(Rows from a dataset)
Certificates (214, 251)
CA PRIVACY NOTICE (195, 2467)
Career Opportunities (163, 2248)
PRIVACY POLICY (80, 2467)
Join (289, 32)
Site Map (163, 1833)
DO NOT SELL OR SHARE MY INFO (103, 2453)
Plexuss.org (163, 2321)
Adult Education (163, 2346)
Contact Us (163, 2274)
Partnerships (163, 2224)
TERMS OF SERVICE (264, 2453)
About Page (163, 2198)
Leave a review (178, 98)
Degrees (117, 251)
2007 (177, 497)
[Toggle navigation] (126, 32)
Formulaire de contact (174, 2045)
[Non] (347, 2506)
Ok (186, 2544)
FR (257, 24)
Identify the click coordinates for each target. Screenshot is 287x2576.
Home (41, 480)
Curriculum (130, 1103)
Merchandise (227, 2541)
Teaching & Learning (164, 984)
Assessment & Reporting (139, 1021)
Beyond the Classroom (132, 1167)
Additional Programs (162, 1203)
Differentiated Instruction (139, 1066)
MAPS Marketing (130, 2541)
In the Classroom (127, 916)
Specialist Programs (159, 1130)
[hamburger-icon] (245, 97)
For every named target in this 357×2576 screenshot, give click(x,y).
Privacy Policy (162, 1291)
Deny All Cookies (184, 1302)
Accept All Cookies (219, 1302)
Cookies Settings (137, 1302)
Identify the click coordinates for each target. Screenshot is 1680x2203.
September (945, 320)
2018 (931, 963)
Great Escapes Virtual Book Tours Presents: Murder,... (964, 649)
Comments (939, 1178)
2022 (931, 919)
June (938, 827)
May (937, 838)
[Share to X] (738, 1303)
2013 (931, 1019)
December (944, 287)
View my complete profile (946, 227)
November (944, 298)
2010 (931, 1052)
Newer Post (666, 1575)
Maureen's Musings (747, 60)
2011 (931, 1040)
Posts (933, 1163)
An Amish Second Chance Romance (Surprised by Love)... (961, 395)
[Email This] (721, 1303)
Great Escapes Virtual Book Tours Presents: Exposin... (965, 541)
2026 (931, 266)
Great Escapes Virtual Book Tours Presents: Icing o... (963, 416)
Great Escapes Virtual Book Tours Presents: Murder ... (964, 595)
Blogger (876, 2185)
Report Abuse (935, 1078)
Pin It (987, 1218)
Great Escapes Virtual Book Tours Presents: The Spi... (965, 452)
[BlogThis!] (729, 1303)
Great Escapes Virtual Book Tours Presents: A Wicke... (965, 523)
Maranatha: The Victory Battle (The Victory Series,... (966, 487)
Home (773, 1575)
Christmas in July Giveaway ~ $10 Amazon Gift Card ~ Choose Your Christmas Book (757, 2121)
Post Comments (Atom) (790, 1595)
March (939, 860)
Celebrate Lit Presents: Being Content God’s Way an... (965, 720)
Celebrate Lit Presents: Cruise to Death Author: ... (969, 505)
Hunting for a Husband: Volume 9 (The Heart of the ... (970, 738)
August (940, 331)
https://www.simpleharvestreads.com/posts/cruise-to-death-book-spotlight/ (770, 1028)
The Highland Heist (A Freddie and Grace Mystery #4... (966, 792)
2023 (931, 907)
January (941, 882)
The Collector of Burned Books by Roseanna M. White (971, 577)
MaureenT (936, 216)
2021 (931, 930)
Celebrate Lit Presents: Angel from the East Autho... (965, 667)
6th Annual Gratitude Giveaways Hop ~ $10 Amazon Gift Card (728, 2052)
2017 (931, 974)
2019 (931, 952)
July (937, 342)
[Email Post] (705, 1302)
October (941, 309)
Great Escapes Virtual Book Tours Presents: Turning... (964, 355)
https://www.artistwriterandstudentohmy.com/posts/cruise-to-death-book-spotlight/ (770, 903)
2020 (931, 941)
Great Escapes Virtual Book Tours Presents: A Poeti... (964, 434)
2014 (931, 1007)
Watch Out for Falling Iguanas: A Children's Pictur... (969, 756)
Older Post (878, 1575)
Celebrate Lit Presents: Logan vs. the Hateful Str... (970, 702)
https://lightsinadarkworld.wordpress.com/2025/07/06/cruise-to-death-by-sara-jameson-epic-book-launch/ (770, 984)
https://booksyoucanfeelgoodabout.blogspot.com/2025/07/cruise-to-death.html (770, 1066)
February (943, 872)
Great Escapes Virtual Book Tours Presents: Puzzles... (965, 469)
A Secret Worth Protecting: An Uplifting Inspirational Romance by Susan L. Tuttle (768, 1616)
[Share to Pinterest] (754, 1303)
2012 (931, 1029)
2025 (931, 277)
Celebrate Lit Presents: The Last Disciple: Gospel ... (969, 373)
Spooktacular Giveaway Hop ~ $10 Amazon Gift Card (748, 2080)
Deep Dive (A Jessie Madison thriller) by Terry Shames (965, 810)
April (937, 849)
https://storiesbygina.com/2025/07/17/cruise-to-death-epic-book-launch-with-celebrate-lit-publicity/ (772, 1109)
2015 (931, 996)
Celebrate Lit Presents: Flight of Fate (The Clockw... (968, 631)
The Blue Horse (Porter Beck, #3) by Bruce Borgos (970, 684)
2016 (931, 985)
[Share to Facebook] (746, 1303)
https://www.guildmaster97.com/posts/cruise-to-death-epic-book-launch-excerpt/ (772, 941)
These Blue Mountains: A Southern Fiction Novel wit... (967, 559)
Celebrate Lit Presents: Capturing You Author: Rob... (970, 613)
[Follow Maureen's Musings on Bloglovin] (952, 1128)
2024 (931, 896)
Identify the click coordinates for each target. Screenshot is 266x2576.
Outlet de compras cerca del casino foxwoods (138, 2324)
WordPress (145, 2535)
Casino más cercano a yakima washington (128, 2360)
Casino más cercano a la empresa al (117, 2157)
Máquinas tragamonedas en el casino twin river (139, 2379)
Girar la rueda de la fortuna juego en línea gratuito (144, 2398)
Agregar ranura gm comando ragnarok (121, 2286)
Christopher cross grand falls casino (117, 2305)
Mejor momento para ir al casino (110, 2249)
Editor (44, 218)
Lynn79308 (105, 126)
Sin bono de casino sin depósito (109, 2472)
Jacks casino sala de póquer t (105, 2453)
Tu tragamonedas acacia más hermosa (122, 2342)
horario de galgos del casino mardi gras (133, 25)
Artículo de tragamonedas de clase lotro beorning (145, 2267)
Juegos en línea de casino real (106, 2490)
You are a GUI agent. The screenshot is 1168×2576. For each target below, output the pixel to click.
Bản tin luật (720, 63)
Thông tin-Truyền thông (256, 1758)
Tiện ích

TO DO ▸
Reproduce all of the rows above verbatim, character for character.

OUTPUT OF THE EXERCISE ▸
Certificates (214, 251)
CA PRIVACY NOTICE (195, 2467)
Career Opportunities (163, 2248)
PRIVACY POLICY (80, 2467)
Join (289, 32)
Site Map (163, 1833)
DO NOT SELL OR SHARE MY INFO (103, 2453)
Plexuss.org (163, 2321)
Adult Education (163, 2346)
Contact Us (163, 2274)
Partnerships (163, 2224)
TERMS OF SERVICE (264, 2453)
About Page (163, 2198)
Leave a review (178, 98)
Degrees (117, 251)
2007 (177, 497)
[Toggle navigation] (126, 32)
Formulaire de contact (174, 2045)
[Non] (347, 2506)
Ok (186, 2544)
FR (257, 24)
Identify the click coordinates for each target. Screenshot is 287x2576.
Home (41, 480)
Curriculum (130, 1103)
Merchandise (227, 2541)
Teaching & Learning (164, 984)
Assessment & Reporting (139, 1021)
Beyond the Classroom (132, 1167)
Additional Programs (162, 1203)
Differentiated Instruction (139, 1066)
MAPS Marketing (130, 2541)
In the Classroom (127, 916)
Specialist Programs (159, 1130)
[hamburger-icon] (245, 97)
For every named target in this 357×2576 screenshot, give click(x,y).
Privacy Policy (162, 1291)
Deny All Cookies (184, 1302)
Accept All Cookies (219, 1302)
Cookies Settings (137, 1302)
Identify the click coordinates for each target. Screenshot is 1680x2203.
September (945, 320)
2018 (931, 963)
Great Escapes Virtual Book Tours Presents: Murder,... (964, 649)
Comments (939, 1178)
2022 (931, 919)
June (938, 827)
May (937, 838)
[Share to X] (738, 1303)
2013 (931, 1019)
December (944, 287)
View my complete profile (946, 227)
November (944, 298)
2010 (931, 1052)
Newer Post (666, 1575)
Maureen's Musings (747, 60)
2011 (931, 1040)
Posts (933, 1163)
An Amish Second Chance Romance (Surprised by Love)... (961, 395)
[Email This] (721, 1303)
Great Escapes Virtual Book Tours Presents: Exposin... (965, 541)
2026 (931, 266)
Great Escapes Virtual Book Tours Presents: Icing o... (963, 416)
Great Escapes Virtual Book Tours Presents: Murder ... (964, 595)
Blogger (876, 2185)
Report Abuse (935, 1078)
Pin It (987, 1218)
Great Escapes Virtual Book Tours Presents: The Spi... (965, 452)
[BlogThis!] (729, 1303)
Great Escapes Virtual Book Tours Presents: A Wicke... (965, 523)
Maranatha: The Victory Battle (The Victory Series,... (966, 487)
Home (773, 1575)
Christmas in July Giveaway ~ $10 Amazon Gift Card ~ Choose Your Christmas Book (757, 2121)
Post Comments (Atom) (790, 1595)
March (939, 860)
Celebrate Lit Presents: Being Content God’s Way an... (965, 720)
Celebrate Lit Presents: Cruise to Death Author: ... (969, 505)
Hunting for a Husband: Volume 9 (The Heart of the ... (970, 738)
August (940, 331)
https://www.simpleharvestreads.com/posts/cruise-to-death-book-spotlight/ (770, 1028)
The Highland Heist (A Freddie and Grace Mystery #4... (966, 792)
2023 (931, 907)
January (941, 882)
The Collector of Burned Books by Roseanna M. White (971, 577)
MaureenT (936, 216)
2021 (931, 930)
Celebrate Lit Presents: Angel from the East Autho... (965, 667)
6th Annual Gratitude Giveaways Hop ~ $10 Amazon Gift Card (728, 2052)
2017 (931, 974)
2019 (931, 952)
July (937, 342)
[Email Post] (705, 1302)
October (941, 309)
Great Escapes Virtual Book Tours Presents: Turning... (964, 355)
https://www.artistwriterandstudentohmy.com/posts/cruise-to-death-book-spotlight/ (770, 903)
2020 (931, 941)
Great Escapes Virtual Book Tours Presents: A Poeti... (964, 434)
2014 (931, 1007)
Watch Out for Falling Iguanas: A Children's Pictur... (969, 756)
Older Post (878, 1575)
Celebrate Lit Presents: Logan vs. the Hateful Str... (970, 702)
https://lightsinadarkworld.wordpress.com/2025/07/06/cruise-to-death-by-sara-jameson-epic-book-launch/ (770, 984)
https://booksyoucanfeelgoodabout.blogspot.com/2025/07/cruise-to-death.html (770, 1066)
February (943, 872)
Great Escapes Virtual Book Tours Presents: Puzzles... (965, 469)
A Secret Worth Protecting: An Uplifting Inspirational Romance by Susan L. Tuttle (768, 1616)
[Share to Pinterest] (754, 1303)
2012 (931, 1029)
2025 (931, 277)
Celebrate Lit Presents: The Last Disciple: Gospel ... (969, 373)
Spooktacular Giveaway Hop ~ $10 Amazon Gift Card (748, 2080)
Deep Dive (A Jessie Madison thriller) by Terry Shames (965, 810)
April (937, 849)
https://storiesbygina.com/2025/07/17/cruise-to-death-epic-book-launch-with-celebrate-lit-publicity/ (772, 1109)
2015 (931, 996)
Celebrate Lit Presents: Flight of Fate (The Clockw... (968, 631)
The Blue Horse (Porter Beck, #3) by Bruce Borgos (970, 684)
2016 (931, 985)
[Share to Facebook] (746, 1303)
https://www.guildmaster97.com/posts/cruise-to-death-epic-book-launch-excerpt/ (772, 941)
These Blue Mountains: A Southern Fiction Novel wit... (967, 559)
Celebrate Lit Presents: Capturing You Author: Rob... (970, 613)
[Follow Maureen's Musings on Bloglovin] (952, 1128)
2024 (931, 896)
Identify the click coordinates for each target. Screenshot is 266x2576.
Outlet de compras cerca del casino foxwoods (138, 2324)
WordPress (145, 2535)
Casino más cercano a yakima washington (128, 2360)
Casino más cercano a la empresa al (117, 2157)
Máquinas tragamonedas en el casino twin river (139, 2379)
Girar la rueda de la fortuna juego en línea gratuito (144, 2398)
Agregar ranura gm comando ragnarok (121, 2286)
Christopher cross grand falls casino (117, 2305)
Mejor momento para ir al casino (110, 2249)
Editor (44, 218)
Lynn79308 (105, 126)
Sin bono de casino sin depósito (109, 2472)
Jacks casino sala de póquer t (105, 2453)
Tu tragamonedas acacia más hermosa (122, 2342)
horario de galgos del casino mardi gras (133, 25)
Artículo de tragamonedas de clase lotro beorning (145, 2267)
Juegos en línea de casino real (106, 2490)
You are a GUI agent. The screenshot is 1168×2576. For each target below, output the pixel to click.
Bản tin luật (720, 63)
Thông tin-Truyền thông (256, 1758)
Tiện ích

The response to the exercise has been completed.